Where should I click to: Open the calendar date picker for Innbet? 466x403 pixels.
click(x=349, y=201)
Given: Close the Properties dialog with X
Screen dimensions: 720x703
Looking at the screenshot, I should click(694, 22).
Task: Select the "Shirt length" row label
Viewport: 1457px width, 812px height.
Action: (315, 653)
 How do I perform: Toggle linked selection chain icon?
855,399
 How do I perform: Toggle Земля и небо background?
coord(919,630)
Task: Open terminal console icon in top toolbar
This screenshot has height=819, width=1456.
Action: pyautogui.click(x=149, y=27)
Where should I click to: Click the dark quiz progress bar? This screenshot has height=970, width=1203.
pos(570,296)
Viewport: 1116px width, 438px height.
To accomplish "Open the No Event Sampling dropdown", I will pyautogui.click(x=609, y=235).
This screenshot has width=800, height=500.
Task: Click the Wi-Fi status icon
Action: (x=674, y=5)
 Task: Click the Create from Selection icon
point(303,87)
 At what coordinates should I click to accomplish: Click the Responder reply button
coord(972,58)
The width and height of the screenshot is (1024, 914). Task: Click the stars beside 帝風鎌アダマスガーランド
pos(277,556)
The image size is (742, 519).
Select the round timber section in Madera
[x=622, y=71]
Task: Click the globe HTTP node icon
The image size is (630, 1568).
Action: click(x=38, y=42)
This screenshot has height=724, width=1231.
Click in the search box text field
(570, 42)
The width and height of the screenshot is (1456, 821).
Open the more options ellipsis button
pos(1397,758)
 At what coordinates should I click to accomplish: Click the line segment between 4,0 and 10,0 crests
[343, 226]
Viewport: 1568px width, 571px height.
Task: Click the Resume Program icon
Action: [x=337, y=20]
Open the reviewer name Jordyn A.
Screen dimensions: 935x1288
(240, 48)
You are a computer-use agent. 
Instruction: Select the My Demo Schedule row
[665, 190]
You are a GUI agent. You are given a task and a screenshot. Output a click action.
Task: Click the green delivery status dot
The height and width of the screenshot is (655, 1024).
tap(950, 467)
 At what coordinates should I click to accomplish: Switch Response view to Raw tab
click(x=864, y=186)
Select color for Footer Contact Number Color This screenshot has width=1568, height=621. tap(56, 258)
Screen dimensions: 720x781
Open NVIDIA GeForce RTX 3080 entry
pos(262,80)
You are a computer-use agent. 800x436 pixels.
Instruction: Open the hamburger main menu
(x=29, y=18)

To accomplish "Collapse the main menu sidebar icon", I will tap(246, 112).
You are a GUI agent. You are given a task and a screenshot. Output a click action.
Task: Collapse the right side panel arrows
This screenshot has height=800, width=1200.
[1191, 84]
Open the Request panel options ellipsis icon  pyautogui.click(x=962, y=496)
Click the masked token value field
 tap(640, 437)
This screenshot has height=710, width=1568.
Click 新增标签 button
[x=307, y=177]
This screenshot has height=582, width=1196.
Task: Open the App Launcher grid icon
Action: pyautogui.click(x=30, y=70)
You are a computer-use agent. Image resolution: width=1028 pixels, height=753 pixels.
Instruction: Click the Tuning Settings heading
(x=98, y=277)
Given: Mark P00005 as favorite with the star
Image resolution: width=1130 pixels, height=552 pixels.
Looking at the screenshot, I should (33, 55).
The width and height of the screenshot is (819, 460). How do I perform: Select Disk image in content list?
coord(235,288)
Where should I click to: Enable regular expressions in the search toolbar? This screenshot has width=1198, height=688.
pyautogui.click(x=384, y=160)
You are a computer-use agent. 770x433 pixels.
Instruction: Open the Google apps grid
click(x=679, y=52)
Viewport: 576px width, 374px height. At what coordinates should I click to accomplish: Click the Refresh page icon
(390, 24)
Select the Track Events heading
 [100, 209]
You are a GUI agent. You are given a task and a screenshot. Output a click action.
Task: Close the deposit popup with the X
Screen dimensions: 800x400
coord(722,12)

-*-*-

— The task —
Copy the listing word for word, everything from the line containing "How do I perform: Toggle Земля" down to the line containing "pos(1397,758)", including both of those lines.

— In response —
 How do I perform: Toggle Земля и небо background?
coord(919,630)
Task: Open terminal console icon in top toolbar
This screenshot has height=819, width=1456.
Action: pyautogui.click(x=149, y=27)
Where should I click to: Click the dark quiz progress bar? This screenshot has height=970, width=1203.
pos(570,296)
Viewport: 1116px width, 438px height.
To accomplish "Open the No Event Sampling dropdown", I will pyautogui.click(x=609, y=235).
This screenshot has width=800, height=500.
Task: Click the Wi-Fi status icon
Action: (x=674, y=5)
 Task: Click the Create from Selection icon
point(303,87)
 At what coordinates should I click to accomplish: Click the Responder reply button
coord(972,58)
The width and height of the screenshot is (1024, 914). Task: Click the stars beside 帝風鎌アダマスガーランド
pos(277,556)
The image size is (742, 519).
Select the round timber section in Madera
[x=622, y=71]
Task: Click the globe HTTP node icon
The image size is (630, 1568).
Action: click(x=38, y=42)
This screenshot has height=724, width=1231.
Click in the search box text field
(570, 42)
The width and height of the screenshot is (1456, 821).
Open the more options ellipsis button
pos(1397,758)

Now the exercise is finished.